Indeed, the rapid diffusion of dance styles, outfits, and songs from one reservation to another offers compelling evidence that intertribalism has been increasing. However, these sociologists have failed to note the concurrent revitalization of many traditions unique to individual tribes. Among the Lakota, for instance, the Sun Dance was revived, after a forty-year hiatus, during the 1950s. Similarly, the Black Legging Society of the Kiowa and the Hethuska Society of the Ponca—both traditional groups within their respective tribes—have gained new popularity. Obviously, a more complex societal shift is taking place than the theory of Pan-Indianism can account for.

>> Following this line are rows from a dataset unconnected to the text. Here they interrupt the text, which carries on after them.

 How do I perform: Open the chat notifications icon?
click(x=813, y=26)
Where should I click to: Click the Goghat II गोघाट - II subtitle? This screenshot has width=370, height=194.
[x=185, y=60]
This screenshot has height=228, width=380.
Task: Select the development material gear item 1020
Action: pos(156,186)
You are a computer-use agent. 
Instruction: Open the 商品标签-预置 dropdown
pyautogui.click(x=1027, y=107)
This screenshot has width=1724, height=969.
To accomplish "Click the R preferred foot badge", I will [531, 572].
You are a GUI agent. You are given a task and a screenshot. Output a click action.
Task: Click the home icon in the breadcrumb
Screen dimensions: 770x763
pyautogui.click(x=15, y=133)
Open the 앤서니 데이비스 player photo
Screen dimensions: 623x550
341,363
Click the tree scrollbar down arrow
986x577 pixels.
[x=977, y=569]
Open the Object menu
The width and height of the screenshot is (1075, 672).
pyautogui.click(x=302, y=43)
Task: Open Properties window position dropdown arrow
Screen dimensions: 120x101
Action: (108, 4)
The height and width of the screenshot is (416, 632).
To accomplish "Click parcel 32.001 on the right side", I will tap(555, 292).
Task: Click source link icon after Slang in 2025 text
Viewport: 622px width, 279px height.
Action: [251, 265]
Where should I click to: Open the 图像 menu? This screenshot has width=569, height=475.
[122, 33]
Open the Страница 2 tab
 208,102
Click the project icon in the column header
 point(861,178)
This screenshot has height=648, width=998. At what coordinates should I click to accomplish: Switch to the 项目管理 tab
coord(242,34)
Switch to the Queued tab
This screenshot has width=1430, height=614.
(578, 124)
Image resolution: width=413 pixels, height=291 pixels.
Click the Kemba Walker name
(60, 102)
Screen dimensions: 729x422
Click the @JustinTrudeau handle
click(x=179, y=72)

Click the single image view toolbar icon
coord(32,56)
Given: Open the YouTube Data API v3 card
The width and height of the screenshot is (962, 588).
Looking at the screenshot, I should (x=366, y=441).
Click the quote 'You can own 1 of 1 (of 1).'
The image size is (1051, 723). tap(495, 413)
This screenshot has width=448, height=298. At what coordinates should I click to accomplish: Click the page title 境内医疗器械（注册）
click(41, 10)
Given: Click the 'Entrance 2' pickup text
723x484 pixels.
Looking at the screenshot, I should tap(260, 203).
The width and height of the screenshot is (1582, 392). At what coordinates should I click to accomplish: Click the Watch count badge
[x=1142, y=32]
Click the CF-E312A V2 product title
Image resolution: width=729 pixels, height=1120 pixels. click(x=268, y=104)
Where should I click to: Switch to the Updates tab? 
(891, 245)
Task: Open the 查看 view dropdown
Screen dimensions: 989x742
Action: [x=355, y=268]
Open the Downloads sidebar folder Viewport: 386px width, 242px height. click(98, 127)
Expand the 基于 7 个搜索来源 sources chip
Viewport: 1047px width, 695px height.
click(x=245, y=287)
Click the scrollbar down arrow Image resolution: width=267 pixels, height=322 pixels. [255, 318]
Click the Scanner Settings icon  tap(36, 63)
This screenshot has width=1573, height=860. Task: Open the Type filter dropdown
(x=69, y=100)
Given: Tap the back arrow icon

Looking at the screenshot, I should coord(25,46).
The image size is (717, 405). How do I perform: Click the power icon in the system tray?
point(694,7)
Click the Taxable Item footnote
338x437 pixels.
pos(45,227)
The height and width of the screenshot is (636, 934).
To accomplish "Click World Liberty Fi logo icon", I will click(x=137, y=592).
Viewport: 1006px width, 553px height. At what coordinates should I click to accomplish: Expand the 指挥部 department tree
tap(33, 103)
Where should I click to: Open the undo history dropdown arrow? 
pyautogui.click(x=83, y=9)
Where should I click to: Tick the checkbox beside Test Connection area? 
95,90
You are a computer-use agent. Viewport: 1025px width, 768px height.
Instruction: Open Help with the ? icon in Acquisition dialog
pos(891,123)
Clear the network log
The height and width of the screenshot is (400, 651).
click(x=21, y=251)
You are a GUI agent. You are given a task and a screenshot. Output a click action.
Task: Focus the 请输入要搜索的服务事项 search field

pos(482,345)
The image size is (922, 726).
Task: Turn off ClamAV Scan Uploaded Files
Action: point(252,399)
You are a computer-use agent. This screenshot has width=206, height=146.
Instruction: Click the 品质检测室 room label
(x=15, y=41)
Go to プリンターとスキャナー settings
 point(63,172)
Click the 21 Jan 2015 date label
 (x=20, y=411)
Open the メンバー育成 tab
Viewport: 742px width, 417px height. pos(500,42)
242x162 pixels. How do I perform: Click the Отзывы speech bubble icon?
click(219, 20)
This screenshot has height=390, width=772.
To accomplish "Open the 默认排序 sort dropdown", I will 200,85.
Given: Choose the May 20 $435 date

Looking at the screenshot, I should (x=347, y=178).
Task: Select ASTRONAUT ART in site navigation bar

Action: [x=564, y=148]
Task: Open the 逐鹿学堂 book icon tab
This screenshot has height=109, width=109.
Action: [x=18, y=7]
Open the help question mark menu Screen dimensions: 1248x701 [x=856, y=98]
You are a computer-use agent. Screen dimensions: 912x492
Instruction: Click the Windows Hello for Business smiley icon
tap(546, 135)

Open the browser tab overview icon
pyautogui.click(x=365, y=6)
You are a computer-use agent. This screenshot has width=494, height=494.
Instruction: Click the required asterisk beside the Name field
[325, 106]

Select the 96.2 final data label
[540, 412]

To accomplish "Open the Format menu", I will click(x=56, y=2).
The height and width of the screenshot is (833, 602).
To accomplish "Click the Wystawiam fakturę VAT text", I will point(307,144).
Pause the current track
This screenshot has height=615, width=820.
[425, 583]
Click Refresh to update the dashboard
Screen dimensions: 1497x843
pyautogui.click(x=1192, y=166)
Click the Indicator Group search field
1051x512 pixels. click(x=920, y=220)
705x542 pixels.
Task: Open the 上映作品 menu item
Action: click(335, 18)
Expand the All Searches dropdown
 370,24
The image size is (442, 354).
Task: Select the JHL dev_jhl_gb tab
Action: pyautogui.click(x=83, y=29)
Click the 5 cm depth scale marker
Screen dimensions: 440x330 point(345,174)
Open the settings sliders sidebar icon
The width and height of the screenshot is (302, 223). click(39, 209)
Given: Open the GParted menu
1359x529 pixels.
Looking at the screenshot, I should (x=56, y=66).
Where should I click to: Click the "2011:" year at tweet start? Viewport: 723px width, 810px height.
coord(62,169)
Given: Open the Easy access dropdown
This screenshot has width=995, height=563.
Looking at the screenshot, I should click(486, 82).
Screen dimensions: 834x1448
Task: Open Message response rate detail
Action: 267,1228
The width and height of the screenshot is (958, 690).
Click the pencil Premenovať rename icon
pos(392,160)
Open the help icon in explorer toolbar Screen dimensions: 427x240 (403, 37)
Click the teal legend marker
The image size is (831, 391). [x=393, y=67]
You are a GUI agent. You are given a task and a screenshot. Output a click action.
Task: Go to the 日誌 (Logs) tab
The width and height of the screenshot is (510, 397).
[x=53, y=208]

An examination of the theory’s underpinnings may be critical at this point, especially given that native Americans themselves chafe most against the Pan-Indian classification. Like other assimilationist theories with which it is associated, the Pan-Indian view is predicted upon an a priori assumption about the nature of cultural contact: that upon contact minority societies immediately begin to succumb in every respect—biologically, linguistically, and culturally—to the majority society. However, there is no evidence that this is happening to native American groups.
Yet the fact remains that intertribal activities are a major facet of native American cultural today. Certain dances at powwows, for instance, are announced as intertribal, others as traditional. Likewise, speeches given at the beginnings of powwows are often delivered in English, while the prayer that follows is usually spoken in a native language. Cultural borrowing is, of course, old news. What is important to note is the conscious distinction native Americans make between tribal and intertribal tendencies.
Tribalism, although greatly altered by modern history, remains a potent force among native Americans. It forms a basis for tribal identity, and aligns music and dance with other social and cultural activities important to individual tribes. Intertribal activities, on the other hand, reinforce native American identity along a broader front, where this identity is directly threatened by outside influences.